Sunday, March 25, 2007

Depth of the Indian Markets

So as predicted in my previous article reality check did begin for the Indian market . It has somewhat recovered though and I expect further recovery. I am keenly watching the recovery. FII’s pulled out about INR 3500 Cr . once RBI raised interest rates .What is interesting is the total downfall tereafter.So if FII’s pull out less than a $ billion out of Indian markets , they fall by more than 10- 15% . This is bad performance as compared to other BRIC and developing markets .This certainly indicates one important factor which cannot be overlooked i.e. the depth of the Indian markets. Such a shallow depth will cause sharp ups and downs , some of which we have already seen.

Now how to deepen Indian market ?

This will eventually happen when lot of long term money flows in like life Insurance premium and Pensions money.

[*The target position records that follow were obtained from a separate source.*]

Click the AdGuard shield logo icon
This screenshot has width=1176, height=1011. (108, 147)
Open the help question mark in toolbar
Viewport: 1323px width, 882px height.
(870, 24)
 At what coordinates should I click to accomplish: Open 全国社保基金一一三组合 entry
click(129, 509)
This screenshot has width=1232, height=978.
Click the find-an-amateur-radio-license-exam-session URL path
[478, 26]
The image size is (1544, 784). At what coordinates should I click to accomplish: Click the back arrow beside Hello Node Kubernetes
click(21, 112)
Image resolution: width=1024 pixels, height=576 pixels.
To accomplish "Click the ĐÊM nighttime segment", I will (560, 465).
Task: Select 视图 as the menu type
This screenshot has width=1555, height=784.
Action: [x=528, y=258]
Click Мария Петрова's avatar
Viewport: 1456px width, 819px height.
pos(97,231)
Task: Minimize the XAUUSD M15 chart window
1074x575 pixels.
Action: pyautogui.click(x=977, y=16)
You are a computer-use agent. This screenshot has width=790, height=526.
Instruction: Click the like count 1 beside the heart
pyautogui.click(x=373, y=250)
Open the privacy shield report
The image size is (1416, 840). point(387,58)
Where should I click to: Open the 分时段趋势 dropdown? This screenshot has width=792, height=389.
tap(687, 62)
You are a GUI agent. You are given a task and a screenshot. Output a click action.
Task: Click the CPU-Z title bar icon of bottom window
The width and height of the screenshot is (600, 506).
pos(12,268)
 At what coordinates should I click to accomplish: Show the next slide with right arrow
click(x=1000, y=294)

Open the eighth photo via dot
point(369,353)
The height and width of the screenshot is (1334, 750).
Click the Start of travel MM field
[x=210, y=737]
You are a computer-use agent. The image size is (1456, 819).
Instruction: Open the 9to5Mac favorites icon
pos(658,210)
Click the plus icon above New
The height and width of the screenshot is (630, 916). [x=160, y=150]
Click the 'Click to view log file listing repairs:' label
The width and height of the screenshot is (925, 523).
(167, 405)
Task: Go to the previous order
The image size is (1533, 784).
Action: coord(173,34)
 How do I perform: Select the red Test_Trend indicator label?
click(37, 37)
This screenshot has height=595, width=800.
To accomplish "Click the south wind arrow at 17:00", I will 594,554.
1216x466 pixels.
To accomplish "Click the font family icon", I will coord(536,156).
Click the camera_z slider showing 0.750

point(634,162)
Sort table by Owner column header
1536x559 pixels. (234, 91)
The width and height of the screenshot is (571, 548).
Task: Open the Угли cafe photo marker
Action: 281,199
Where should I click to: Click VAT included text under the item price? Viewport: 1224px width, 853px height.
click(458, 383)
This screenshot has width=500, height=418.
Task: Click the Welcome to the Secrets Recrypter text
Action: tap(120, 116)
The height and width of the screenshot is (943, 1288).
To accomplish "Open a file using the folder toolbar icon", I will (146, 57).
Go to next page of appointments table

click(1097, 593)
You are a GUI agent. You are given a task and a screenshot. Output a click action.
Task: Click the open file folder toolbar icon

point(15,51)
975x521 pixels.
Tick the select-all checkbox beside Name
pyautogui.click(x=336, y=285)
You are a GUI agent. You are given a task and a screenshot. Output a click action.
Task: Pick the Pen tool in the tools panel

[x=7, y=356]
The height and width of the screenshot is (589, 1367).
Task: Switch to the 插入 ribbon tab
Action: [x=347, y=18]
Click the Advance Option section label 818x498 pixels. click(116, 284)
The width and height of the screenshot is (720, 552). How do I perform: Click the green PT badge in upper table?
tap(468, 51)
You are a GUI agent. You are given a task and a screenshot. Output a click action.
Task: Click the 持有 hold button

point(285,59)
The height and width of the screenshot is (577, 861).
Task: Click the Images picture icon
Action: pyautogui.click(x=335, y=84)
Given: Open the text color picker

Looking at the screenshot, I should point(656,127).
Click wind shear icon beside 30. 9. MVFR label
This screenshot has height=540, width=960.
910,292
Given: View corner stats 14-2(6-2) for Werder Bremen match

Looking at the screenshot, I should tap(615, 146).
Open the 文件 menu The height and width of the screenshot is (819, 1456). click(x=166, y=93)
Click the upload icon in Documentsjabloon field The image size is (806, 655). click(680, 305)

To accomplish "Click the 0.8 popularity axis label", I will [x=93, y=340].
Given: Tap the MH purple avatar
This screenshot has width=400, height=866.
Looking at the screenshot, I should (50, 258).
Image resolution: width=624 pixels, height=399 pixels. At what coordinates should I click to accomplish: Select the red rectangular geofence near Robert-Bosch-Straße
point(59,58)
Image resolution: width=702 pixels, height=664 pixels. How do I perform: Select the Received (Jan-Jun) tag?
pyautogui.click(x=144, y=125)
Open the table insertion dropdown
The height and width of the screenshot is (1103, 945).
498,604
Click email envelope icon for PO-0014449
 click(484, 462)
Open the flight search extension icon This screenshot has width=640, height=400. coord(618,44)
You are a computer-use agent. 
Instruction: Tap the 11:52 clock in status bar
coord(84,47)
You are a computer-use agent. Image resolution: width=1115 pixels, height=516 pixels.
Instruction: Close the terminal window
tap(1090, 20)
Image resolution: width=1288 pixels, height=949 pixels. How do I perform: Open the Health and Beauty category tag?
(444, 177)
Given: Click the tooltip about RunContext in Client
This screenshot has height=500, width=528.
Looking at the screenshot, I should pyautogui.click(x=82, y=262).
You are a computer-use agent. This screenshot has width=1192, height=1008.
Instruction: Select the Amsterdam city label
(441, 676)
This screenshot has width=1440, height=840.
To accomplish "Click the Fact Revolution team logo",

This money typically stays in the market for good 15-20 years and provides stability to the market. Second is the participation by the Indian public in the market . In most developed countries investments in mutual funds roughly equal to bank deposits. In India we do have along way to go to achieve this although we are rapidly moving in that direction. Third and less significant is the participation by smaller but well informed investors. We either have traders type retail investors or a completely naïve kind .

I’m quite confident of long term prospects ( 5-10 years) of the Indian market.